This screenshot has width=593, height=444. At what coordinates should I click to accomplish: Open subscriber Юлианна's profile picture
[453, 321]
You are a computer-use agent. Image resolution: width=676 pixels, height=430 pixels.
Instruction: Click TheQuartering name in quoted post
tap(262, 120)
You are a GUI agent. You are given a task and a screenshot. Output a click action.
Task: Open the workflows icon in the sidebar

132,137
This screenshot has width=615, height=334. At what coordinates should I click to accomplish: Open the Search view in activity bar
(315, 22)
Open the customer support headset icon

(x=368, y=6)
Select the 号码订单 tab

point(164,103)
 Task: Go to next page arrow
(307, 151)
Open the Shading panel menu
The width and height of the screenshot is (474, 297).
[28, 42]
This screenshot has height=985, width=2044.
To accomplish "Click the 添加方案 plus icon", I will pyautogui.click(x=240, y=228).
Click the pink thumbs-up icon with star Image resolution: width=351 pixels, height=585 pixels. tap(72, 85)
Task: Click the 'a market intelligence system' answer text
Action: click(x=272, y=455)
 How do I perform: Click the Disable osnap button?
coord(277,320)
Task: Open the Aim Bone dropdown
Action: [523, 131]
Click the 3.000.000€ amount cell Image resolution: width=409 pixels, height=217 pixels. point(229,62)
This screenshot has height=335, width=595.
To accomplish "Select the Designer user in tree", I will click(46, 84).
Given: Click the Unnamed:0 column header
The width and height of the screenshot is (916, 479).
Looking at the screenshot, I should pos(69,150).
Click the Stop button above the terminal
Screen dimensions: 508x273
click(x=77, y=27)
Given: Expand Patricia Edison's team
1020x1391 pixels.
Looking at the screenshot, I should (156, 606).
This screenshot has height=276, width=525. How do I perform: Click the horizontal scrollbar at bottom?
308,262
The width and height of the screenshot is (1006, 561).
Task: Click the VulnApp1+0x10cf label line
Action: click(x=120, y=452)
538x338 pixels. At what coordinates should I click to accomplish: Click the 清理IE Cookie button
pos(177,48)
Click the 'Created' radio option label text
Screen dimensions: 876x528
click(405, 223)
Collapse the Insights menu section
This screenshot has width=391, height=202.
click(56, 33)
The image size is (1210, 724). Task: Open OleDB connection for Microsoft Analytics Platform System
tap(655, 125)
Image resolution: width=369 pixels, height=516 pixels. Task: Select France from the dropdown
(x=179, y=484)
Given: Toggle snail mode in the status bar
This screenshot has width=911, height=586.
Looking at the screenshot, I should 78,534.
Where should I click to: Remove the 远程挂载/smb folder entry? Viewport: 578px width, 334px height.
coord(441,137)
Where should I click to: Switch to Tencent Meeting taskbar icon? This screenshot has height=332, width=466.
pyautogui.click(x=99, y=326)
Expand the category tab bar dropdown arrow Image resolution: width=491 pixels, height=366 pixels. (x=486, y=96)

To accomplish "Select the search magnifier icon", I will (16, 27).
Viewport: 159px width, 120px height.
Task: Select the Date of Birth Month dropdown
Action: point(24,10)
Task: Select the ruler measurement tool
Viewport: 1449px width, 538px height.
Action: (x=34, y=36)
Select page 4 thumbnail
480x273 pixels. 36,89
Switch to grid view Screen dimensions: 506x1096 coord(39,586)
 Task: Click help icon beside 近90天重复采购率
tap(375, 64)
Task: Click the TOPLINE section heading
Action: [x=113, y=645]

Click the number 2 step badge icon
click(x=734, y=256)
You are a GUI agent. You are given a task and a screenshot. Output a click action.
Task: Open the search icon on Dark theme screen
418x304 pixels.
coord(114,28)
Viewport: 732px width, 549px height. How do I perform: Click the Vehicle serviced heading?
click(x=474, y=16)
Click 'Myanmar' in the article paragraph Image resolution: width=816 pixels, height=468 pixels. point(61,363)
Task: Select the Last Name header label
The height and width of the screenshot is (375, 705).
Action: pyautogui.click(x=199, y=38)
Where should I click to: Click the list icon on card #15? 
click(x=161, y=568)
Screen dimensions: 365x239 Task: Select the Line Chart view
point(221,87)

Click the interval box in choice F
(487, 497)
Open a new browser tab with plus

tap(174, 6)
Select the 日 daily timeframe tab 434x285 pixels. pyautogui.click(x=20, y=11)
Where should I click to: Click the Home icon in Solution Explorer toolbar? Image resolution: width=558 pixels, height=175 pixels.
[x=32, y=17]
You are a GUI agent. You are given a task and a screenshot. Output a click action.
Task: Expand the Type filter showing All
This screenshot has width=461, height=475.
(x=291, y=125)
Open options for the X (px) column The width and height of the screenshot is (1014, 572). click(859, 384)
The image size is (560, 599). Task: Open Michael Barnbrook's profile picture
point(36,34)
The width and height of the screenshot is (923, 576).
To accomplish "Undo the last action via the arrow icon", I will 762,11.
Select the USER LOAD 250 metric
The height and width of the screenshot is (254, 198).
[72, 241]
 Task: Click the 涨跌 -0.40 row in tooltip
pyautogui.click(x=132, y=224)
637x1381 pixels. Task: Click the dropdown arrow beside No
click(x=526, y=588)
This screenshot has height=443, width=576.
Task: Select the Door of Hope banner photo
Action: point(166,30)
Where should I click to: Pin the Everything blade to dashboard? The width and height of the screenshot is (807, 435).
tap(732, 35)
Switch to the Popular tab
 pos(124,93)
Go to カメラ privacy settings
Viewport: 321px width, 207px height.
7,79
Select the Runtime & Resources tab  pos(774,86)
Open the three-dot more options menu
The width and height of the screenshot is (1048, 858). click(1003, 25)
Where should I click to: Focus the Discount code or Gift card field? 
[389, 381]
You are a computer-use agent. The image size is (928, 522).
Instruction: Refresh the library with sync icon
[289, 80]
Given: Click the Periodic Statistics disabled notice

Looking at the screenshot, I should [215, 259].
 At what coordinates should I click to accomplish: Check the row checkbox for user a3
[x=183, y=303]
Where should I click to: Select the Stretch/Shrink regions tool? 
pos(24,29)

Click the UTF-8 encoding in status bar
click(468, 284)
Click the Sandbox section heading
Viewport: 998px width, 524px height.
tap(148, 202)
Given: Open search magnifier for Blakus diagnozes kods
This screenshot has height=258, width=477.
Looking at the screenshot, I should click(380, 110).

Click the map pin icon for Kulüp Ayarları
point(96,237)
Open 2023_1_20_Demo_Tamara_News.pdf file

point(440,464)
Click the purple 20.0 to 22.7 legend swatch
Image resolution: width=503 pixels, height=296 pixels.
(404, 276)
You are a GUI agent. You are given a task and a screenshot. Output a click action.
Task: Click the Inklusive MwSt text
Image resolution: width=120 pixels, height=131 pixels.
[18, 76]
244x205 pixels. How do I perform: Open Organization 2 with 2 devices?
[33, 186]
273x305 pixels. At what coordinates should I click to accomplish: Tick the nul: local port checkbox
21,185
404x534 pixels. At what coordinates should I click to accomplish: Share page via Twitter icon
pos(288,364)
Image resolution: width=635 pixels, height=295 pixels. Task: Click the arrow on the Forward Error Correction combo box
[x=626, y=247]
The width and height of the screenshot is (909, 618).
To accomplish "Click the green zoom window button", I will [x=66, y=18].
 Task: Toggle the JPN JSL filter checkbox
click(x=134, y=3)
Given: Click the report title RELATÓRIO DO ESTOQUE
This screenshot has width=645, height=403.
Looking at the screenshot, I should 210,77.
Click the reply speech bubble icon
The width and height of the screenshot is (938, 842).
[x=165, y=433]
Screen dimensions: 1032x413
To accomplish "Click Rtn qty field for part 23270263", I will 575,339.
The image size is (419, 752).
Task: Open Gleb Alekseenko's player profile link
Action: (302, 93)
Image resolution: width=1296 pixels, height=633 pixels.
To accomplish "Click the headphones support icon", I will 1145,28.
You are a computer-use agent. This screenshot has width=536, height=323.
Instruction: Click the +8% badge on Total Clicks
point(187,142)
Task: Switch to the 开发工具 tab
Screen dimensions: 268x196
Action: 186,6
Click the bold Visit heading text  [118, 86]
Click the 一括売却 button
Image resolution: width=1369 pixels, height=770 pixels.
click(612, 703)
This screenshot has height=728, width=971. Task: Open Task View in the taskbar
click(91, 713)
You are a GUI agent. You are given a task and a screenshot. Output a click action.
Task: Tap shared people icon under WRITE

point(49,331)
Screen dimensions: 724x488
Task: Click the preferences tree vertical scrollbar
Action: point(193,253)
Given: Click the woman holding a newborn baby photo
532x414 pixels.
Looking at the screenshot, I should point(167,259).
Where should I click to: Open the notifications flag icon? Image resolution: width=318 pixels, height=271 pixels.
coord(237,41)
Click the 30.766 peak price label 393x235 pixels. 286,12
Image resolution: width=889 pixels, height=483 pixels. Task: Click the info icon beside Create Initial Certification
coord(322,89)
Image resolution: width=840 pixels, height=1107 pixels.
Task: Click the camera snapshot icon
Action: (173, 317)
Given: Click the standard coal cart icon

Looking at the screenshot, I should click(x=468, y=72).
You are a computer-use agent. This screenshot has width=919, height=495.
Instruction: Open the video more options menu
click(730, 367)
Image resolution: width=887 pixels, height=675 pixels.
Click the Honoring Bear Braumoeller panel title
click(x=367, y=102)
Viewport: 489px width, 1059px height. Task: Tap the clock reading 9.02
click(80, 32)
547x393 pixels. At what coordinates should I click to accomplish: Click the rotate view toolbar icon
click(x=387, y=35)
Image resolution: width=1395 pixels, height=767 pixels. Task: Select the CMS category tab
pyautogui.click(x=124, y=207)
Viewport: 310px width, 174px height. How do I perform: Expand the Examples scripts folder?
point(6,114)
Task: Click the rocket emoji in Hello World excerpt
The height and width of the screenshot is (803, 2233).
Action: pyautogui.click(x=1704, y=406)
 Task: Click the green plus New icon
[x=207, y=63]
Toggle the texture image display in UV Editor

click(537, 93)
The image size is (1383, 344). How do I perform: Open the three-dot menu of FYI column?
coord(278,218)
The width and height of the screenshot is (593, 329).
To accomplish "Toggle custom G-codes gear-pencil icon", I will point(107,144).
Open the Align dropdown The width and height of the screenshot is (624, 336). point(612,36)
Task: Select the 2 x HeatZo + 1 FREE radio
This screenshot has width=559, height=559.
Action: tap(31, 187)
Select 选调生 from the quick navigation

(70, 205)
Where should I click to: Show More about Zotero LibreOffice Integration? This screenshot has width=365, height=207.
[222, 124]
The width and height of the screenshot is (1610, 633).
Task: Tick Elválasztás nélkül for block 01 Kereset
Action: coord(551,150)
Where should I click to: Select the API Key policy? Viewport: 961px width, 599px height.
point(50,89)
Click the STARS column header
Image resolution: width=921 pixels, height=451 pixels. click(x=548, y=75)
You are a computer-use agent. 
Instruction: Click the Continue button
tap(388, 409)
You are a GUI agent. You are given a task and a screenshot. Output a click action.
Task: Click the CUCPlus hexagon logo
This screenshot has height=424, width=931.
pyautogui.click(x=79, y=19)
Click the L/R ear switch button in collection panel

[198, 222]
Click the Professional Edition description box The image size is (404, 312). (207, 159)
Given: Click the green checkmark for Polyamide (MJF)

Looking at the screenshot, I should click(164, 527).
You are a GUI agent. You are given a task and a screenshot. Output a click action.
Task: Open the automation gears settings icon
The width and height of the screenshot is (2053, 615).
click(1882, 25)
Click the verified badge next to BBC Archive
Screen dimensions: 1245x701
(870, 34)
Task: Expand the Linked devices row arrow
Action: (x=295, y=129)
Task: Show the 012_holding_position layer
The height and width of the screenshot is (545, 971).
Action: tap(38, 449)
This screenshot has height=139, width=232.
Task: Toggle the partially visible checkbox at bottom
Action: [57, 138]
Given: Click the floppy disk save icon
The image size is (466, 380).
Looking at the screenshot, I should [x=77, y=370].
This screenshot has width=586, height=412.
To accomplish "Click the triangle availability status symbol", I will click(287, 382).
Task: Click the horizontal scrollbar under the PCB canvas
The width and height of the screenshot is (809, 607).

========================

◆ **Aim of the task**: Lines containing the string "settings" are the ones to copy from the entries above.

◆ **Solved exercise**:
Go to カメラ privacy settings
Task: Open the automation gears settings icon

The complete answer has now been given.